From the day I brought Penny home, I knew she was a short-term gift. She was just turning 12. Yorkies are supposed to live longer than bigger breeds, but anything past 15 is a stretch.
So much of our time with Penny was joyous. Her fierce intelligence, confident willfulness, stunning courage and obvious sense of humor instantly cemented her place in our lives. She was a glorious cartoon character come to life. And she loved us for loving her.
Her age presented challenges which we overcame: we walked her frequently to build her stamina, enabling her, at her best time with us, to walk a full mile on her own little legs. Both of her knees had luxating patellas, so they would dislocate and she would limp. I took her to a holistic vet who taught us physical therapy exercises and prescribed supplements that gave her mobility back. She peed in her sleep, and I found homeopathic drops that stopped it, so she could sleep on and with me in comfort.
Penny was also a wonderful traveler. She loved the car. She enjoyed meeting new people who would tell her how pretty she was. She enjoyed frolicking in grass and sniffing trees where other dogs had left their impressions. We had a sling to carry her into stores with us, so we wouldn’t be faced with having to leave her in the car unattended. And people loved to see her riding in her pink carrier with her little smiling face poking out.
Play could be consuming for her, particularly when I’d buy her a new toy. If it had a squeaker (and most did), she would rip at her quarry with her perfect sharp white teeth until it no longer squeaked. Depending on the object, this could take days. If you tried to take the toy from her, the fierce growl that came from her let you know she meant business. But she would let go so you could grab, throw or play tug of war with her. Playing is more fun with humans to keep things lively.
And humans were her favorite creatures by far. She tolerated other dogs until they would sniff her butt, an offense that would earned a snarl and snap.
Fletcher, our insanely friendly cat, was nuts about her. He’d keep a respectful distance, but waiting for her to sleep, he would creep in for a cuddle at every opportunity. And when she woke, she’d recognize the benign nature of their position and throw her head back down in surrender to his embrace.

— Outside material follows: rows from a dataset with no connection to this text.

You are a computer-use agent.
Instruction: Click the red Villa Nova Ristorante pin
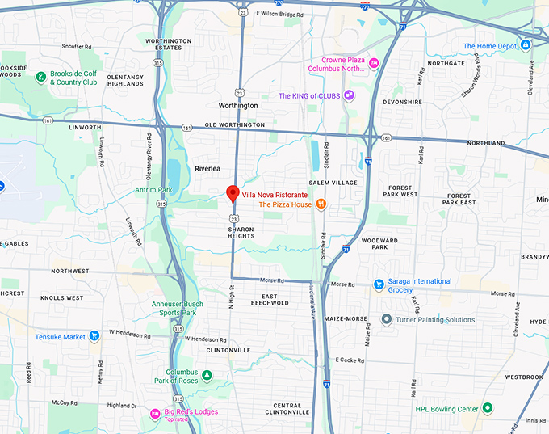click(x=232, y=193)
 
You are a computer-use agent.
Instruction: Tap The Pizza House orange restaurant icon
click(x=321, y=204)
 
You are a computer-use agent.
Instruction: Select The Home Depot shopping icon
click(x=526, y=45)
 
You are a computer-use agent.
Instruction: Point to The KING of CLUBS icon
click(x=349, y=95)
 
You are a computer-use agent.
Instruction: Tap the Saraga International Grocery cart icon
click(x=379, y=284)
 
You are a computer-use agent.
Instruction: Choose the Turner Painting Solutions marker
click(x=387, y=319)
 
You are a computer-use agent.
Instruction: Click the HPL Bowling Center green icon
click(x=487, y=408)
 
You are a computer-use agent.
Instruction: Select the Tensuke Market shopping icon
click(x=94, y=336)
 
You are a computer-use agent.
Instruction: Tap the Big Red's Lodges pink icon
click(x=155, y=414)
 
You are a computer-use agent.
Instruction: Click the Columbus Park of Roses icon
click(x=207, y=376)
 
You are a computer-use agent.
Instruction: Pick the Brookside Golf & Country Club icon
click(x=40, y=78)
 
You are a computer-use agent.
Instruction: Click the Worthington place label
click(x=238, y=106)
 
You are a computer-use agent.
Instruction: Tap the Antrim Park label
click(x=155, y=190)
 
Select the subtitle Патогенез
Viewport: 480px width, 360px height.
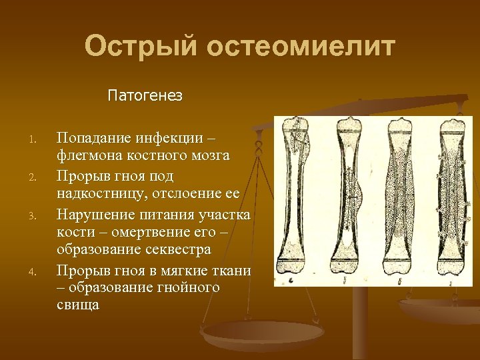click(145, 96)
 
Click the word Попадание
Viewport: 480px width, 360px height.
click(93, 137)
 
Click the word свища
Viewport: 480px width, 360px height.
click(77, 307)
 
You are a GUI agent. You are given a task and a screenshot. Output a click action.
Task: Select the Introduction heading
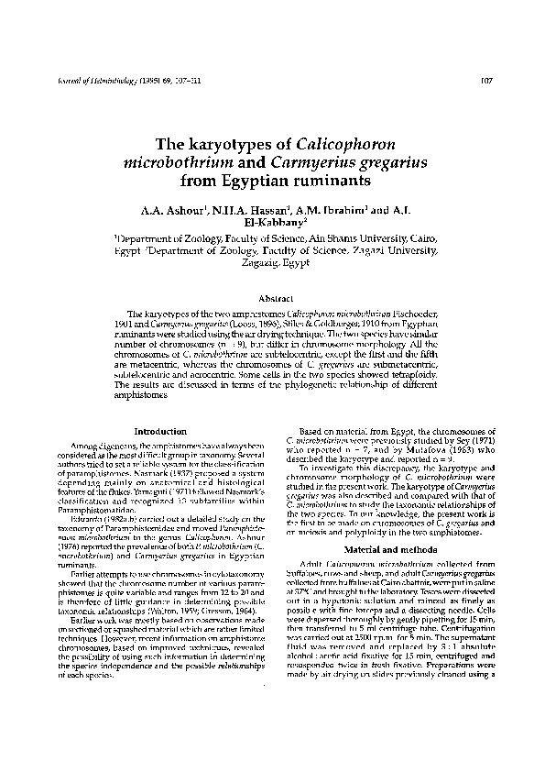[160, 430]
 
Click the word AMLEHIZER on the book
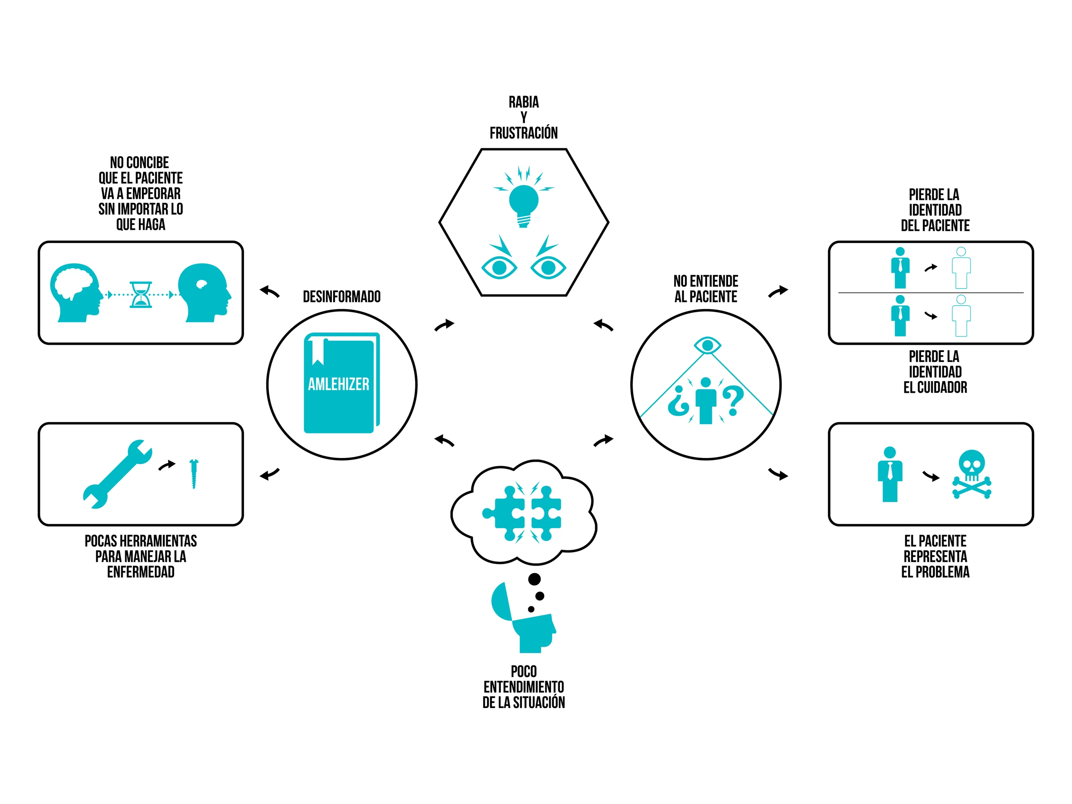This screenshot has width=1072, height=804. pyautogui.click(x=338, y=384)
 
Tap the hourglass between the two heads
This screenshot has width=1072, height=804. pyautogui.click(x=141, y=295)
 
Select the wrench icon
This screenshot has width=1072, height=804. pyautogui.click(x=118, y=474)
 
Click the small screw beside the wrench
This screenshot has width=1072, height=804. pyautogui.click(x=194, y=473)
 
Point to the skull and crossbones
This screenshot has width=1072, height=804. pyautogui.click(x=971, y=474)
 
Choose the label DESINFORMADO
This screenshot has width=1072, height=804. pyautogui.click(x=342, y=297)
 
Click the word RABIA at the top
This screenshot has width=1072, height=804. pyautogui.click(x=524, y=102)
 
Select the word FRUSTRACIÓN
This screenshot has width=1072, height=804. pyautogui.click(x=524, y=133)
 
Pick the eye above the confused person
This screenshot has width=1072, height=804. pyautogui.click(x=707, y=346)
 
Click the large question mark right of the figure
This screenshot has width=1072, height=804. pyautogui.click(x=733, y=400)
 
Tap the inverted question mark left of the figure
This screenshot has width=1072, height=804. pyautogui.click(x=678, y=401)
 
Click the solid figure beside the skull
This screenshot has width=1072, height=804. pyautogui.click(x=889, y=474)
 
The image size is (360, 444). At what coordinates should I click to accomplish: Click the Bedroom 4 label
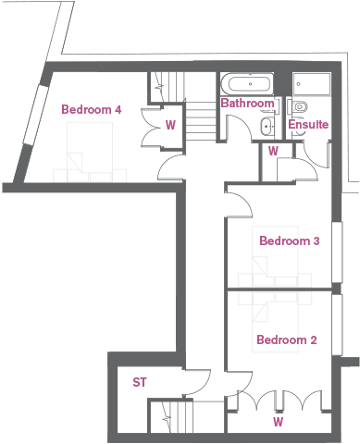92,109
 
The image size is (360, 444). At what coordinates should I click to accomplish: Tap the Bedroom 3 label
290,240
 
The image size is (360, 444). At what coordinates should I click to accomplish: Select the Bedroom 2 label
287,339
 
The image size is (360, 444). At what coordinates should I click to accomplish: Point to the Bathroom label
247,103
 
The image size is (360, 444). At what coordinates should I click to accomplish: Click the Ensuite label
308,124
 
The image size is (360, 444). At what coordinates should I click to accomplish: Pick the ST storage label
140,382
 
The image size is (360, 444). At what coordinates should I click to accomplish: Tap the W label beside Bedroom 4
170,125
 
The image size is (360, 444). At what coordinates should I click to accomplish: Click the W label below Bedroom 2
278,422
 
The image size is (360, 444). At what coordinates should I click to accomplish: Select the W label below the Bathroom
273,151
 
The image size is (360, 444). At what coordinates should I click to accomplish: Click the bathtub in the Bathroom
251,83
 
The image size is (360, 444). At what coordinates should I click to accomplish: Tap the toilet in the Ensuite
299,106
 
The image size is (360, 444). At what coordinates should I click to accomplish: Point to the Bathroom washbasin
267,126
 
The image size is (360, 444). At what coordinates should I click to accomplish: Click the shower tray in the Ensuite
312,83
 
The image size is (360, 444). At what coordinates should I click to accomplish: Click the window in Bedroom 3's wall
337,253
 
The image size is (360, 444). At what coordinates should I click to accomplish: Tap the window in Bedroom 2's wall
337,325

If he got too overbearing or invaded her space too brazenly, he’d lose a chunk of fur for his transgression.
During the time we spent together, I never took Penny for granted. I would observe her, sitting in her bed in my office, snoring contentedly; frantically alerting me to her need to go out; ferociously engaging me in play; begging relentlessly for her favorite biscuits (or whatever we might be eating); or simply looking at me with love and anticipation. My heart would fill, almost to bursting, with love and gratitude for this adorable little dog. I just loved having her, knowing her, caring for her and watching her enjoy the life we provided her. I am forever changed by this relationship. I will always miss her, but I will never regret the pain of losing her, because our time together was so amazing and rich.
Tuesday, October 23rd, 2018, was the day we took Penny for her last visit to the vet. She was ravaged by kidney failure. I was grateful we could help her cross over.
Nothing could have adequately prepared me for this. And yet, everything up to this point in my life has. I am so sad she is gone, but so glad she was able to stay for a bit. Thank you, Penny. I know I’ll see you on the other side.